What this task involves
Convert the material starting at the line containing "Click the +3.85%" and ending at the line containing "will pyautogui.click(x=723, y=424)." into a numbered list, omitting blank lines; include both of those lines and nothing outside that range.

Records for processing
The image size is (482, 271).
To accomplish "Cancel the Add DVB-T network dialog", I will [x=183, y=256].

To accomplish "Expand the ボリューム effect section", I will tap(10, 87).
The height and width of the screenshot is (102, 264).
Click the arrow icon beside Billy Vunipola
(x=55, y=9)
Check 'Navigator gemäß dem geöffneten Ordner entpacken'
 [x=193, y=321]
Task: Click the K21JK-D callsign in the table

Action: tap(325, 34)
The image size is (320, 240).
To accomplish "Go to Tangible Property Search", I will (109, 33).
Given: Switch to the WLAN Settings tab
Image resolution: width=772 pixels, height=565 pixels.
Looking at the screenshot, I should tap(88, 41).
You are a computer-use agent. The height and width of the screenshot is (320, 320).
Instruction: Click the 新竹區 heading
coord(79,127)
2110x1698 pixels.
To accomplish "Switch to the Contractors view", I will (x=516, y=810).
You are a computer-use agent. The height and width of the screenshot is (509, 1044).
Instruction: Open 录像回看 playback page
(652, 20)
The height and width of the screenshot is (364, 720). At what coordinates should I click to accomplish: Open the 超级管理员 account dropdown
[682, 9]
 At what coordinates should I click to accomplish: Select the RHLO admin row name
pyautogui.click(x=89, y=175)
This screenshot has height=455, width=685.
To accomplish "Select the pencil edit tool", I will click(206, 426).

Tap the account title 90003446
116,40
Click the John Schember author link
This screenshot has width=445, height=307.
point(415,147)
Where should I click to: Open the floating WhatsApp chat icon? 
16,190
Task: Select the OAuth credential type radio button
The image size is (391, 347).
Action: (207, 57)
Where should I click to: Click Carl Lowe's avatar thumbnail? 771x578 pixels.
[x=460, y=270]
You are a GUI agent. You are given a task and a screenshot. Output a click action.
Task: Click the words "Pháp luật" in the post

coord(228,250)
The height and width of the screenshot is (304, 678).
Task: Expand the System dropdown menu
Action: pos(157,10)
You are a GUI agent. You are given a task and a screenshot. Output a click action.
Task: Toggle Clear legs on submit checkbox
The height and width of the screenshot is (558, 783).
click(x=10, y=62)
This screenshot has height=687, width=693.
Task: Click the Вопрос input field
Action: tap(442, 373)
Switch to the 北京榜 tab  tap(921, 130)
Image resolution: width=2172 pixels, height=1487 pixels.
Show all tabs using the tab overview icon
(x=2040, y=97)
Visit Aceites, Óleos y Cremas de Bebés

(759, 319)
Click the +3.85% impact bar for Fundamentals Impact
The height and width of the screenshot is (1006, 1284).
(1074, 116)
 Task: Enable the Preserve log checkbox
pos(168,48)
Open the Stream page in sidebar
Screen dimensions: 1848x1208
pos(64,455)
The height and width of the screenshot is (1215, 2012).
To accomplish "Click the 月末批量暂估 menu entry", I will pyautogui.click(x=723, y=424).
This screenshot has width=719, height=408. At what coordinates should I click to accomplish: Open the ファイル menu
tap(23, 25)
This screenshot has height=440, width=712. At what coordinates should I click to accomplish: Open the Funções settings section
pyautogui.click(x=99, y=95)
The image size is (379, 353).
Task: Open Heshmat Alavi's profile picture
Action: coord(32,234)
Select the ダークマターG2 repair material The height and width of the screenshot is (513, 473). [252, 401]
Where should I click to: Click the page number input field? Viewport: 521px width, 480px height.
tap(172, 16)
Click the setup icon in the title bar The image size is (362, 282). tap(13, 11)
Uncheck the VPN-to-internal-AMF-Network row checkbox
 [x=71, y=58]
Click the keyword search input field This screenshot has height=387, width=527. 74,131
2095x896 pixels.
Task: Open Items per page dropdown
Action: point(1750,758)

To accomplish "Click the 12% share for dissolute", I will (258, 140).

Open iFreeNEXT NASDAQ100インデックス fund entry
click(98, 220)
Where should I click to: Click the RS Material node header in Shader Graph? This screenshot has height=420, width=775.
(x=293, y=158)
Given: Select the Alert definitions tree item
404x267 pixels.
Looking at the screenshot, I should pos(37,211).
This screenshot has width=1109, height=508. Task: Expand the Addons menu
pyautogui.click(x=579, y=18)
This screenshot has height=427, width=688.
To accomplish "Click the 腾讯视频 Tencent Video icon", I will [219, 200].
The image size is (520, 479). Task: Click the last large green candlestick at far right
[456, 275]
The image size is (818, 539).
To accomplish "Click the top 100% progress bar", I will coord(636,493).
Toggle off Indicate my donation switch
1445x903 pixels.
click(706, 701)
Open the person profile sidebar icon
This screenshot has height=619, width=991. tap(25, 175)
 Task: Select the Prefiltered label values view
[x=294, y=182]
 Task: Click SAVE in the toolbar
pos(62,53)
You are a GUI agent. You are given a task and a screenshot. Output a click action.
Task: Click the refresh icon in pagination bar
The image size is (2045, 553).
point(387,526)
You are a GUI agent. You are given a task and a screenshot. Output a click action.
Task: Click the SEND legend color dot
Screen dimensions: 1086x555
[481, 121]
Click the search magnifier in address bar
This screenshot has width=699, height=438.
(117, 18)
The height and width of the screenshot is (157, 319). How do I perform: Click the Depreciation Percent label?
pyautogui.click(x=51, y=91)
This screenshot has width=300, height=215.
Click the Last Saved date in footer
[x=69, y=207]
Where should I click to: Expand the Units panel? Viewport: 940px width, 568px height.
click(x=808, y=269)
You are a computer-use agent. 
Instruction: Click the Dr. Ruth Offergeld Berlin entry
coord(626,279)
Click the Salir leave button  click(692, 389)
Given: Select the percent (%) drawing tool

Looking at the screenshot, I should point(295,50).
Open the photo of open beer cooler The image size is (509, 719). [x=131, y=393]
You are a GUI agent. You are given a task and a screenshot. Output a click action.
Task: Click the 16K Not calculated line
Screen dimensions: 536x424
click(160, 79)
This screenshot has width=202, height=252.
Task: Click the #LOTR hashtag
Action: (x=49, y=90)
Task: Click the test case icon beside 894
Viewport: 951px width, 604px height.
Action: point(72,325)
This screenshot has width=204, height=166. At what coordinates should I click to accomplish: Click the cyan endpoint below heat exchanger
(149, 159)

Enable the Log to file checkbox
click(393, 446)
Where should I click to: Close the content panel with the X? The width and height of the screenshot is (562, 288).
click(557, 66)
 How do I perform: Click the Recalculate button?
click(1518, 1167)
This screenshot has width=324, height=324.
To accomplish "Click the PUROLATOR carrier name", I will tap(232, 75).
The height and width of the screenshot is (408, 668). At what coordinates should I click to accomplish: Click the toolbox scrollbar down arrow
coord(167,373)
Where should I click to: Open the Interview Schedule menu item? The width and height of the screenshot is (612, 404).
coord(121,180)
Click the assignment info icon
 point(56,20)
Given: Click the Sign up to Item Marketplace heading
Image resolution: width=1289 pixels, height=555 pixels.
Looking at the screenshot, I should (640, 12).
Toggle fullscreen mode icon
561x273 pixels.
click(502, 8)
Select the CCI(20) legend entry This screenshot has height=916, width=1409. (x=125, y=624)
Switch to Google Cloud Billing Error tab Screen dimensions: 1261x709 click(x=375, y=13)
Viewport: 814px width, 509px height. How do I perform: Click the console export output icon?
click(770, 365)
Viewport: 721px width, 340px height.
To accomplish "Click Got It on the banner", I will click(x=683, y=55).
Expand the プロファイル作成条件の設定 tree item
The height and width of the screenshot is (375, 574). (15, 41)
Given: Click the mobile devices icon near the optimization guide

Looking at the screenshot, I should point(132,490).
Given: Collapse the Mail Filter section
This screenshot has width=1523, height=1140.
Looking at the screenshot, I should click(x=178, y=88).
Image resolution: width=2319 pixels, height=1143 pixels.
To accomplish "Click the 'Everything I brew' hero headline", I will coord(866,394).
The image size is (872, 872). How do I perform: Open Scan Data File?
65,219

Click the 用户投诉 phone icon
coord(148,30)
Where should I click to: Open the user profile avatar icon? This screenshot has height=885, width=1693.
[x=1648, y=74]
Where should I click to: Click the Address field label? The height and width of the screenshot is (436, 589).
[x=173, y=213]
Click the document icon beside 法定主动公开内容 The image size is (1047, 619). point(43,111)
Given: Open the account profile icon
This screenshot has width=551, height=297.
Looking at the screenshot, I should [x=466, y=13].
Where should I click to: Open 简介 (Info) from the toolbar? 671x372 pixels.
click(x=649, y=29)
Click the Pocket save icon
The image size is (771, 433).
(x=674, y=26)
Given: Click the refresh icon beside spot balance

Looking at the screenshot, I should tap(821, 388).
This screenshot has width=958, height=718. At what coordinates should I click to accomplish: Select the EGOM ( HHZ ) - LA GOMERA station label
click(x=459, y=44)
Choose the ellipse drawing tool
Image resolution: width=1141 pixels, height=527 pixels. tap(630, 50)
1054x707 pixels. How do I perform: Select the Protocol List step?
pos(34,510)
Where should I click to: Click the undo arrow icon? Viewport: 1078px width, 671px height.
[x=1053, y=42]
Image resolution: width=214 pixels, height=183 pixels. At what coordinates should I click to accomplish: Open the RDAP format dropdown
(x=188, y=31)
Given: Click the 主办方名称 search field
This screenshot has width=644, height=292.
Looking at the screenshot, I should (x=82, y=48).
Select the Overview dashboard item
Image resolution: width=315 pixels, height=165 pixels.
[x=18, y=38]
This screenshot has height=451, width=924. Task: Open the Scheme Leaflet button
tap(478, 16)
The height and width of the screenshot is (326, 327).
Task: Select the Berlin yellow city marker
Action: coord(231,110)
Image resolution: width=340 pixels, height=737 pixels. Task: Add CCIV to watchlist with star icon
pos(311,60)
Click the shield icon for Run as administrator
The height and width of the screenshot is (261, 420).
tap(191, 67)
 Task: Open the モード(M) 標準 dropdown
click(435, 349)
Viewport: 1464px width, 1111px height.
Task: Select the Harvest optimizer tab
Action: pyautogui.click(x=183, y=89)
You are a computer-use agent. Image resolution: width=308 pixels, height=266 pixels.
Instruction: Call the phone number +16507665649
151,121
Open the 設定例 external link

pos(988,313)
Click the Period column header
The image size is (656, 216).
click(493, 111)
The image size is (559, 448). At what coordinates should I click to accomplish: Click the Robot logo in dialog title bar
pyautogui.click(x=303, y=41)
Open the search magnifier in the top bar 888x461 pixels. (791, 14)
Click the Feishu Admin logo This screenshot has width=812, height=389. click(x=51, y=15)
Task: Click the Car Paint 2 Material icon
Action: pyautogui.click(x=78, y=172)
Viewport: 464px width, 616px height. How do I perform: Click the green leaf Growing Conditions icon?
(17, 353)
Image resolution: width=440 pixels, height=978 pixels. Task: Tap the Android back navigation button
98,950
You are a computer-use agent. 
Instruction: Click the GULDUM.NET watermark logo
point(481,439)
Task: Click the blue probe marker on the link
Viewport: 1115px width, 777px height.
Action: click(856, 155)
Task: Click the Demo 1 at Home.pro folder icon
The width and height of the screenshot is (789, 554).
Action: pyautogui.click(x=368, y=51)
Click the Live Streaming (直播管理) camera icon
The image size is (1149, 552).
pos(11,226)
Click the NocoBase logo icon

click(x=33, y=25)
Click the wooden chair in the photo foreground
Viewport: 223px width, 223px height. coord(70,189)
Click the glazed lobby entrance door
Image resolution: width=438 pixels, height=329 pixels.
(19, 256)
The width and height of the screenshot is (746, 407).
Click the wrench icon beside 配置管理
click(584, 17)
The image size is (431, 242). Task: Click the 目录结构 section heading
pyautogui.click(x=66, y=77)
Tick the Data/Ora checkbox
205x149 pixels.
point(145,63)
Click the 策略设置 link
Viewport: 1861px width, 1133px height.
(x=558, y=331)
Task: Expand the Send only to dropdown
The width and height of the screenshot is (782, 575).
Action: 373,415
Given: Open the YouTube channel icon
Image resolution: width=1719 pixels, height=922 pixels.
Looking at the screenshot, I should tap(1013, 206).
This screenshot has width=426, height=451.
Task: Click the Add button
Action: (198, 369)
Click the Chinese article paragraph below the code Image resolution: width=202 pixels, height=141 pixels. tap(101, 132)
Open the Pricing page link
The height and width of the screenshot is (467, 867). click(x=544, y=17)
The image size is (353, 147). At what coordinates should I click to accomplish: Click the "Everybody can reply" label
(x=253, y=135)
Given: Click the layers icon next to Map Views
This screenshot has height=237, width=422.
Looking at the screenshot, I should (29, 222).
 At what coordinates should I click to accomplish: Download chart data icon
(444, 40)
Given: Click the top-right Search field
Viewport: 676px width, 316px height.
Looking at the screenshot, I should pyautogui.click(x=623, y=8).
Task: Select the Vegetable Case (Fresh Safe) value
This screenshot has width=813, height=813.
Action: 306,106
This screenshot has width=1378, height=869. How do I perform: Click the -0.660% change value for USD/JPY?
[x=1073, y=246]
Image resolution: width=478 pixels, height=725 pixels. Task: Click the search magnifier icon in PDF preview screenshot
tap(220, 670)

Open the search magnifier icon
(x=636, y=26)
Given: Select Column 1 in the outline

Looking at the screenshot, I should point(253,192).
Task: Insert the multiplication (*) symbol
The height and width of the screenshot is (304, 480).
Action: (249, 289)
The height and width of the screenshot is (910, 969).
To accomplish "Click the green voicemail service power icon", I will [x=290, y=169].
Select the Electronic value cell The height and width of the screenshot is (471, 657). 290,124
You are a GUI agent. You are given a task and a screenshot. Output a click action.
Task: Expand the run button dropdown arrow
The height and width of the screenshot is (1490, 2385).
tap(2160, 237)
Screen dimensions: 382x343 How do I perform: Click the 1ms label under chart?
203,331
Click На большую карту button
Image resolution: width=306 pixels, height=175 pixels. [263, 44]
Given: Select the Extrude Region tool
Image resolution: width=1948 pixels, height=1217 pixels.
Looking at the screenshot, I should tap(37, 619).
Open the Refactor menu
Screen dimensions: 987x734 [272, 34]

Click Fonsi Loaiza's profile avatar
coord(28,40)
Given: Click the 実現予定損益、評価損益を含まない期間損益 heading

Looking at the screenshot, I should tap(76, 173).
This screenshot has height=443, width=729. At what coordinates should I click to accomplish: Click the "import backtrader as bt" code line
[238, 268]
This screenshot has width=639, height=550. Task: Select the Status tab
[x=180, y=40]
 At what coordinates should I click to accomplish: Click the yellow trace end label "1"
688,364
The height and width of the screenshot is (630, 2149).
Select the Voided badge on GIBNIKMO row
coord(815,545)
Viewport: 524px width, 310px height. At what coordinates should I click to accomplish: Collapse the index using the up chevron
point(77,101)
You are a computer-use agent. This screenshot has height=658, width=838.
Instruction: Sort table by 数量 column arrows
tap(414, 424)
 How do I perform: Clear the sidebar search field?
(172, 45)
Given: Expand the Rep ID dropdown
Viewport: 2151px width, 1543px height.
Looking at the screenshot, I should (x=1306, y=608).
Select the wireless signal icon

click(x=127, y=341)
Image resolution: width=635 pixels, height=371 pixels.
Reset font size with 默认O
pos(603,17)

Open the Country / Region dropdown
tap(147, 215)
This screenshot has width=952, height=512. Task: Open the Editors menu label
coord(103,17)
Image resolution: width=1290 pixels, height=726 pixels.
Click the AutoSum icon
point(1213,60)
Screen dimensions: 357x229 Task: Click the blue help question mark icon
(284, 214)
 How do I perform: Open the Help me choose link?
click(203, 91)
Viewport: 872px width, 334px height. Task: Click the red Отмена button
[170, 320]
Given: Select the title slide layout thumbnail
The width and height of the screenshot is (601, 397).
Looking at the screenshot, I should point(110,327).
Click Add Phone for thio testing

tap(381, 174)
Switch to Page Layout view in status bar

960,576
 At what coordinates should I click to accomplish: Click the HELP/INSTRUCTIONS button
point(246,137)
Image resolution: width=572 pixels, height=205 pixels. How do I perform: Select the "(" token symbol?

Exercise solution
1. Click the +3.85% impact bar for Fundamentals Impact
2. The height and width of the screenshot is (1006, 1284).
3. (1074, 116)
4.  Task: Enable the Preserve log checkbox
5. pos(168,48)
6. Open the Stream page in sidebar
7. Screen dimensions: 1848x1208
8. pos(64,455)
9. The height and width of the screenshot is (1215, 2012).
10. To accomplish "Click the 月末批量暂估 menu entry", I will pyautogui.click(x=723, y=424).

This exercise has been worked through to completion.